**Exercise details**: In the entries below, find the line with "Task: Tap the man's red beard in the photo" and the line with "The image size is (870, 700)."; reproduce those two lines and all lines between them exactly, without pictures.

[Dataset entries]
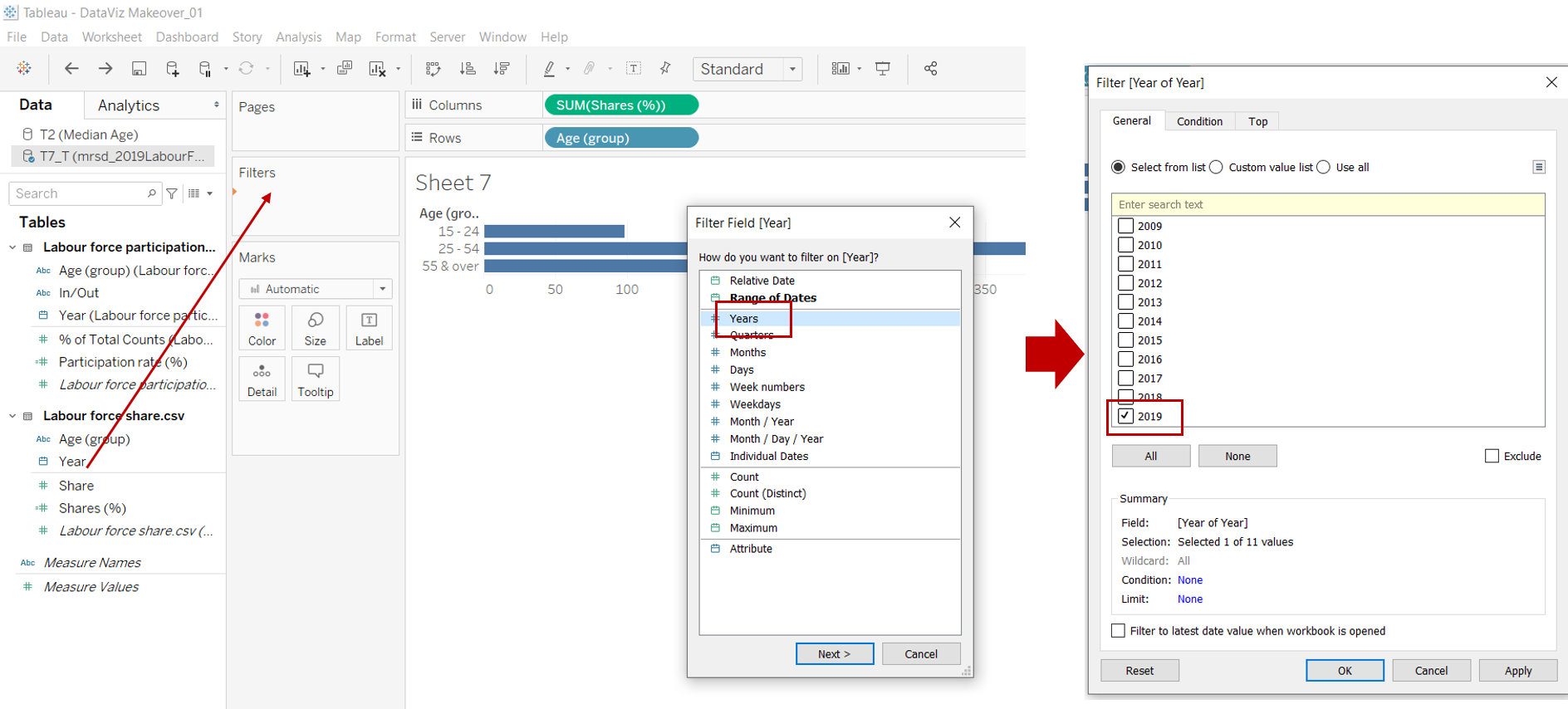
Task: Click the Sort ascending toolbar icon
Action: coord(468,69)
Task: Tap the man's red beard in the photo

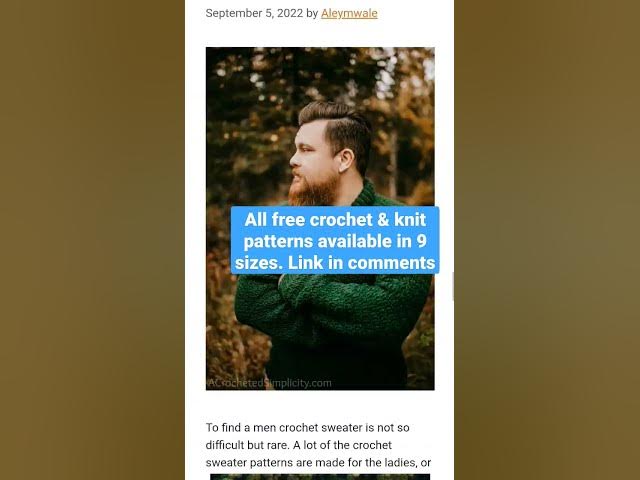Action: point(313,190)
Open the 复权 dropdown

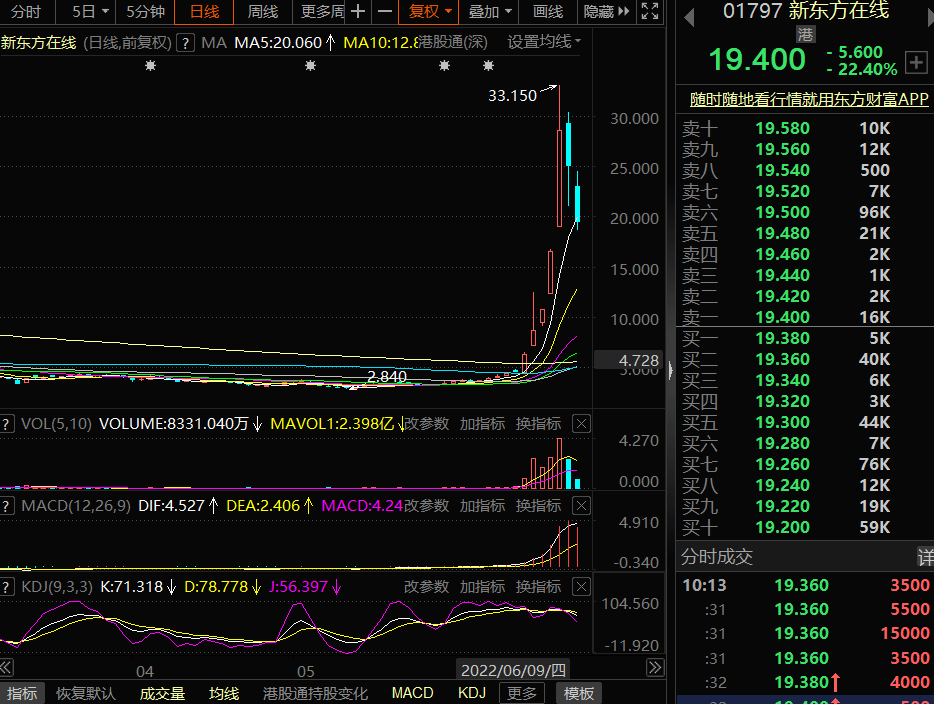click(x=431, y=12)
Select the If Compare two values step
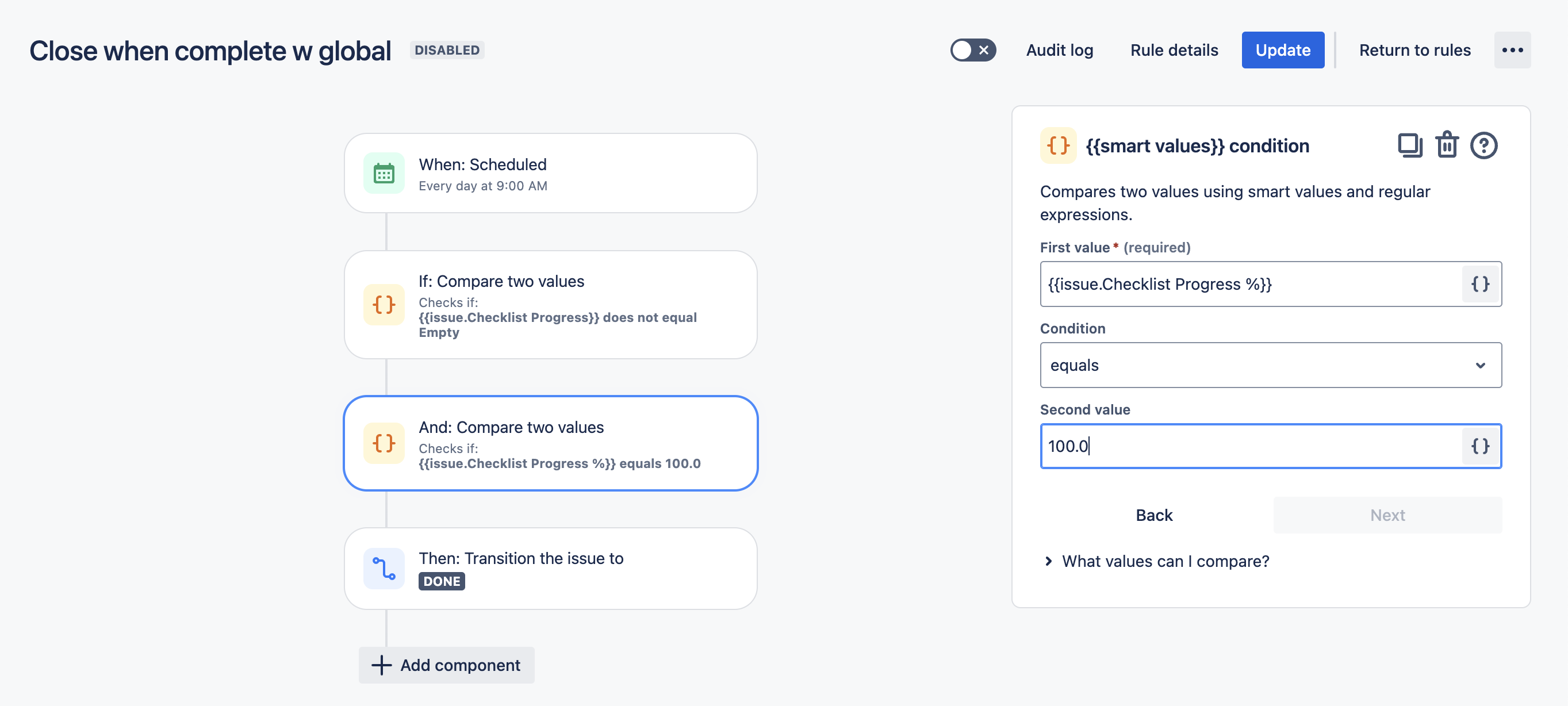Image resolution: width=1568 pixels, height=706 pixels. (550, 304)
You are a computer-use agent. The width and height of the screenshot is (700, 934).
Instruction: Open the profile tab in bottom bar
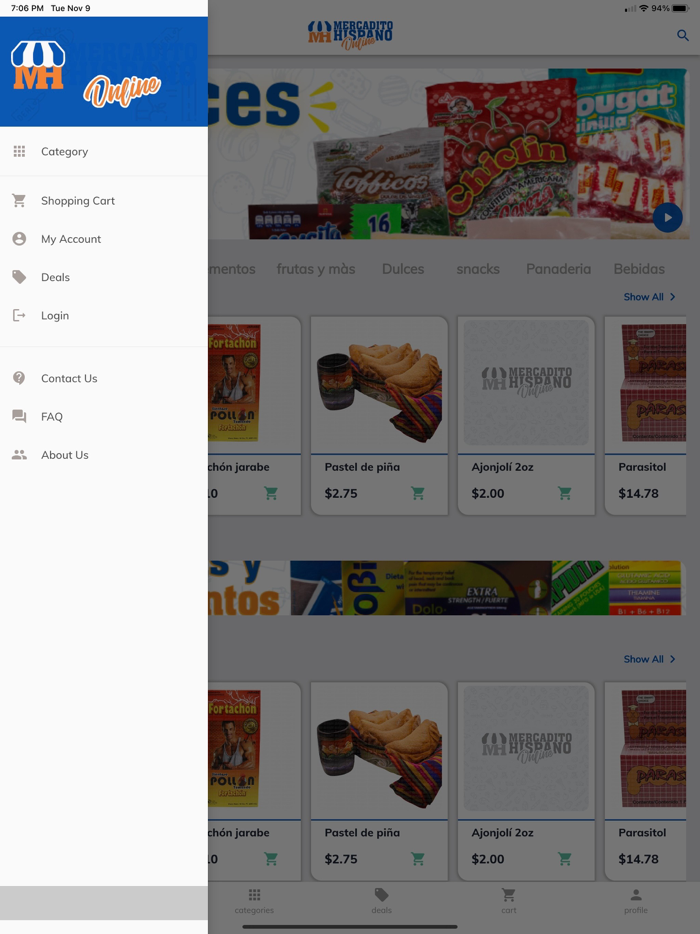636,900
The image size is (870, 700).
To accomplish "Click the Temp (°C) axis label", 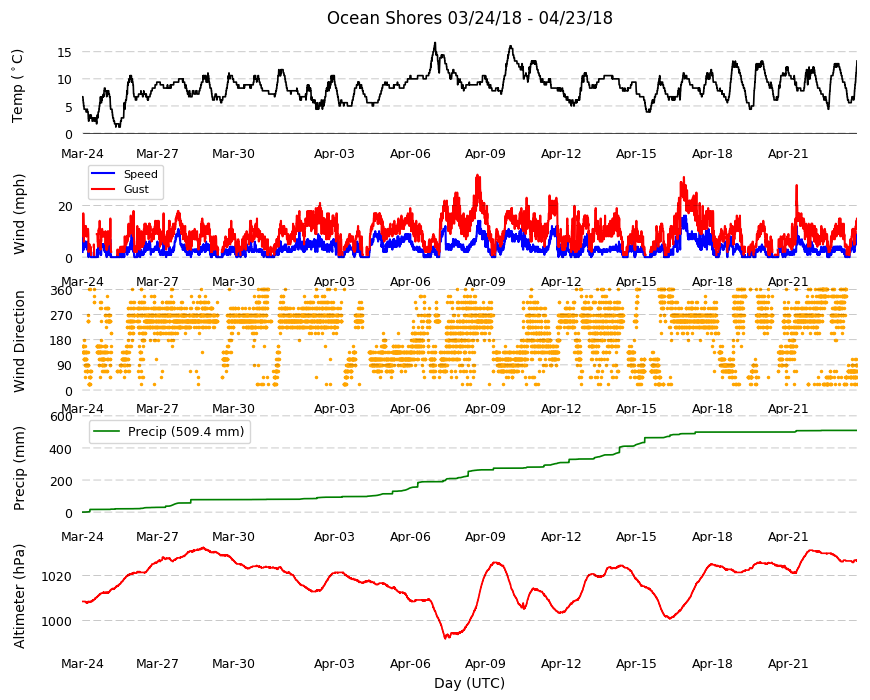I will click(18, 86).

**Output for this exercise**:
Task: Tap the man's red beard in the photo

Action: point(313,190)
Open the 复权 dropdown

click(x=431, y=12)
Select the If Compare two values step
Image resolution: width=1568 pixels, height=706 pixels. (550, 304)
You are a computer-use agent. The width and height of the screenshot is (700, 934).
Instruction: Open the profile tab in bottom bar
636,900
The image size is (870, 700).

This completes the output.